Adriana Lestido. Más allá de la fotografía
Por Martín Caparrós.
Diario Critica, revista C nº 2, 9 de marzo de 2008.
Una retrospectiva en el Centro Cultural Recoleta, que se inaugura el próximo martes, muestra las imágenes de Adriana Lestido, 1979-2007. Al principio, se ve, Lestido hacía fotografías. Ahora no se sabe.
Son tan pocas las cosas que emocionan. Las cosas producen todo tipo de efectos: interesan aburren chocan sugieren saltan a la vista afectan gustan contrarían atontan se diluyen callan. Pero muy pocas emocionan. Quiero decir, antes que nada, que las fotos de Lestido me emocionan. Lo cual, como es obvio, no tiene por qué importarle a nadie –pero a mí sí, mucho. Y, pavo de mí, incurable, quiero saber por qué. Lo cual demuestra que sigo sin aprender nada de ella.
Hace años –ya más de veinte años-, Lestido hacía buenas fotos. Muy buenas fotos: hay una foto de Lestido –Marcha por la vida, 1982, donde una madre y una nena gritan con bronca, decisión, pañuelos blancos- que resumía el aire de una época. Y resumió, sobre todo, el principio de su búsqueda: desde entonces, Lestido intentó fotos de madres e hijas, madres sin hijas, hijas sin. En los ochentas, los primeros noventas, miró y fotografió la Casa Cuna, el Hospital Infanto Juvenil, Mujeres presas, Madres presas. Eran fotos de la tristeza, del horror y del amor extremo: el amor de quien sabe que no tiene cómo sostenerlo. Pero seguían siendo buenas fotos. Muy buenas fotos.

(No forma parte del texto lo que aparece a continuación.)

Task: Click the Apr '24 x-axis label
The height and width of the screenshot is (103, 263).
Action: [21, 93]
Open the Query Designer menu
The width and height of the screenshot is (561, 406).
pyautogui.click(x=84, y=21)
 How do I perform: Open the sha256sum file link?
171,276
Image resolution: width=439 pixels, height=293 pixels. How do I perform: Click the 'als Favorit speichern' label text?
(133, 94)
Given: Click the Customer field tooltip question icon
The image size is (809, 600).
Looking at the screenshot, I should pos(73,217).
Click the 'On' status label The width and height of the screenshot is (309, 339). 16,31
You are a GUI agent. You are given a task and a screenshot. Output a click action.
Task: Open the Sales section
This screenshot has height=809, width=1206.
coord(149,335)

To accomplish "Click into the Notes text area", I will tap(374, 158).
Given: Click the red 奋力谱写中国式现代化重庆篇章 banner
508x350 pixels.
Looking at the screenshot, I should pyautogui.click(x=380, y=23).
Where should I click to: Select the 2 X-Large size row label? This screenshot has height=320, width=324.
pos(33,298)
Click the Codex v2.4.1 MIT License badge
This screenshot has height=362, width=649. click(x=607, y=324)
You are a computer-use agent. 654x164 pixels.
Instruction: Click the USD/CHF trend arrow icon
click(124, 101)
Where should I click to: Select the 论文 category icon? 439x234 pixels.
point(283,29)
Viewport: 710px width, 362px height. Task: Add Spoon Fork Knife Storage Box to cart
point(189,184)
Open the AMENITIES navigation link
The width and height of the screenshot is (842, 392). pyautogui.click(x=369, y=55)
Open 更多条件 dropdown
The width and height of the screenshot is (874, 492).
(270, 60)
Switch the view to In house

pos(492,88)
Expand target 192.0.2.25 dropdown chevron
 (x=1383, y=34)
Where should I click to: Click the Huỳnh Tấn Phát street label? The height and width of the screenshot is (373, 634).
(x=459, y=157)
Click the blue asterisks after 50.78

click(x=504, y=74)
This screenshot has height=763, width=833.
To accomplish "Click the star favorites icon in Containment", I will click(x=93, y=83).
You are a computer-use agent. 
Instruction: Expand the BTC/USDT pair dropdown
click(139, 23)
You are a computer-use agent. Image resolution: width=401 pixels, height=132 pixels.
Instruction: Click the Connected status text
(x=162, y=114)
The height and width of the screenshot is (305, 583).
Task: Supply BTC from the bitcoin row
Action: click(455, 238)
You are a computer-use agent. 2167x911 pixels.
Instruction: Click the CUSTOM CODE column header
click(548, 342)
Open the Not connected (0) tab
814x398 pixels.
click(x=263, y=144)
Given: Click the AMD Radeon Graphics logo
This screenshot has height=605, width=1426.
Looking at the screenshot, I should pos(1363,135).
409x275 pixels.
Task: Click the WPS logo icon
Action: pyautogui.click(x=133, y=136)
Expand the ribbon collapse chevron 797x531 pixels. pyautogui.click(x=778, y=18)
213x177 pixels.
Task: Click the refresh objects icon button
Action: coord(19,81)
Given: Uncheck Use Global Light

Lestido, poco a poco, se acercaba. Ya en 1992, cuando publicamos sus presas de la cárcel de Hornos en Página /30, escribí que “la fotografía funciona, muchas veces, como una forma de la distancia: la lente es lo que se interpone entre uno y aquello, lo que permite mirar sin tocar ni ser tocado. Estas fotos son, en cambio, el resultado de un contacto, de un acercamiento doloroso: un cuerpo a cuerpo donde el objeto fotografiado es alguien conocido, reconocible, alguien que incluso podría pedir cuentas por su imagen. (…) por esas tardes, por su obstinación, por muchas de sus fotos, Adriana Lestido llegó hasta un extremo de la narración fotográfica. Es difícil meterse más, mejor, en un espacio, un clima”. Y hacer fotos.
Pero después, en algún momento, pasó algo – sería una vulgaridad decir que fue un parto muy largo. A mediados de los noventa, durante cinco años, Lestido se lanzó a su serie más brutal: Madres e Hijas. Sabemos que Lestido no tiene hijas y que hace tiempo que no tiene madre: con esa serie empezó a dejar de tener cámara, una cámara: esa herramienta tan molesta que usan las señoras y señores que hacen fotos.
Lo descubrí de a poco: me había engañado -¿ella me había engañado?, ¿yo me había engañado? Estaba, en todo caso, engañado cuando pensé –cuando escribí, por lo menos- en 1992 que era difícil acercarse más, mejor; con esas madres y esas hijas lo hizo tanto más. O quizá nada: no es que se haya acercado; es que ser convirtió, de algún modo confuso, en lo que mostraba. Puede que la clave sea ésa: a partir de sus Madres e Hijas, Lestido dejó de mostrar; cerró los ojos. No hay nada más difícil, más extremo -digo, aunque ya dije algo así hace quince años- que hacer fotos con los ojos cerrados: sin mirar. Las fotos de Lestido ya no son miradas; ahora son tactos, olores, ruidos, movimientos: sensaciones. Que se convierten en algo así como imágenes por un abracadabra sin palabras, por un giro quietito, porque no sabrían qué otra cosa ser, aunque son otra cosa.
Lestido, entonces, dejó de hacer fotos. Hace sombras, olores, toques, pestañeos, esas cosas, posadas sobre un papel en blanco y negro. Hace –vaya a saber cómo se llaman- cosas que emocionan. A mí, por lo menos, tanto tanto.